The Ranson criteria are applied at admission and 48 hours: Admission criteria (5 points):
- Age >55 years
- WBC >16,000/μL
- Blood glucose >200 mg/dL
- AST >250 U/L
- LDH >350 U/L
48-hour criteria (6 points):
- Hematocrit fall >10% (e.g., from 45% to 40.5%)
- BUN increase ≥5 mg/dL despite hydration
- Calcium <8 mg/dL
- PaO₂ <60 mmHg
- Base deficit >4 mEq/L
- Estimated fluid sequestration >6 L
Each criterion is worth 1 point. A score of 0–2 indicates mild disease (mortality 1–2%), 3–4 moderate (mortality 15%), 5–6 severe (mortality 40%), and ≥7 critical (mortality 100%).
Differential diagnosis includes perforated peptic ulcer (sudden onset, free air on X-ray), acute cholecystitis (Murphy’s sign, RUQ pain), mesenteric ischemia (lactic acidosis, atrial fibrillation), and myocardial infarction (ECG changes, troponin elevation). Distinguishing features: amylase/lipase >3× ULN favors pancreatitis; ALT >150 U/L with biliary dilation suggests gallstone etiology.
Biopsy is not indicated in acute pancreatitis. Diagnostic ERCP is reserved for suspected cholangitis (Charcot’s triad: fever, jaundice, RUQ pain) or persistent biliary obstruction, with post-ERCP pancreatitis risk of 3–5%.
Management and Treatment
Acute Management
Immediate stabilization follows ACLS and ATLS protocols.
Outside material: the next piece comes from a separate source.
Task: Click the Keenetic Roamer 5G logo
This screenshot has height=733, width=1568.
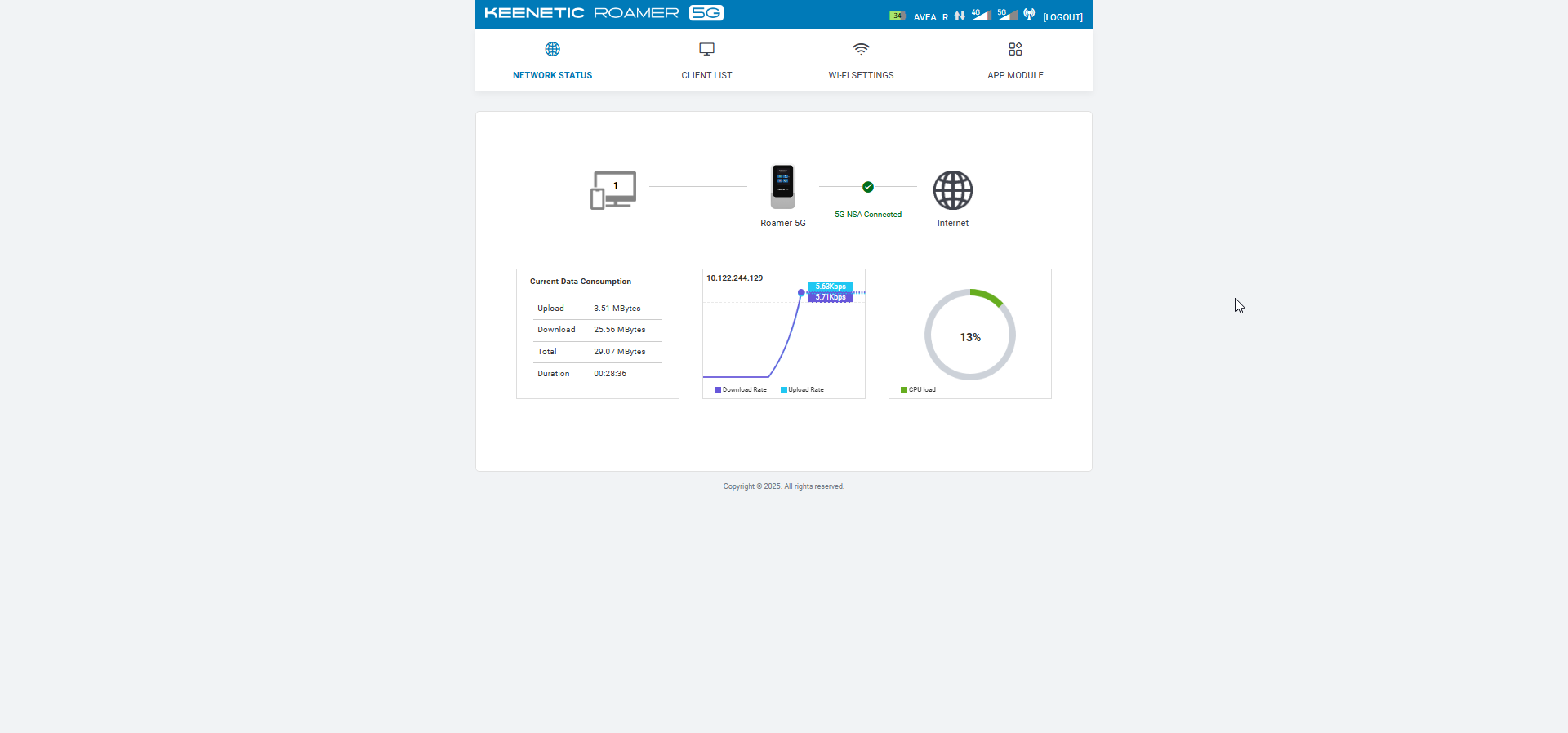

Patients should be placed on continuous cardiac monitoring, pulse oximetry, and non-invasive blood pressure monitoring. Intravenous access with two large-bore (16–18G) peripheral lines is established. Oxygen is administered if SpO₂ <94%, targeting PaO₂ >60 mmHg. Fluid resuscitation is the cornerstone of early management. The AGA (2013) and IAP/APA (2013) guidelines recommend aggressive hydration with 15–20 mL/kg of isotonic crystalloid (lactated Ringer’s preferred) within the first 24 hours. A bolus of 15 mL/kg is given in the first 6–12 hours, followed by 1.5 mL/kg/h. For a 70 kg patient, this equals 1,050 mL bolus, then 105 mL/h. Fluid responsiveness is assessed by urine output (>0.5 mL/kg/h), BUN trend (goal decrease by 10 mg/dL in 24 hours), and hematocrit (goal stable or decreasing). Over-resuscitation (fluid >4 L in 24 hours) increases abdominal compartment syndrome risk by 3-fold.
NPO status is maintained initially. Nasogastric tube placement is indicated only for intractable vomiting or ileus (present in 20%), not routinely.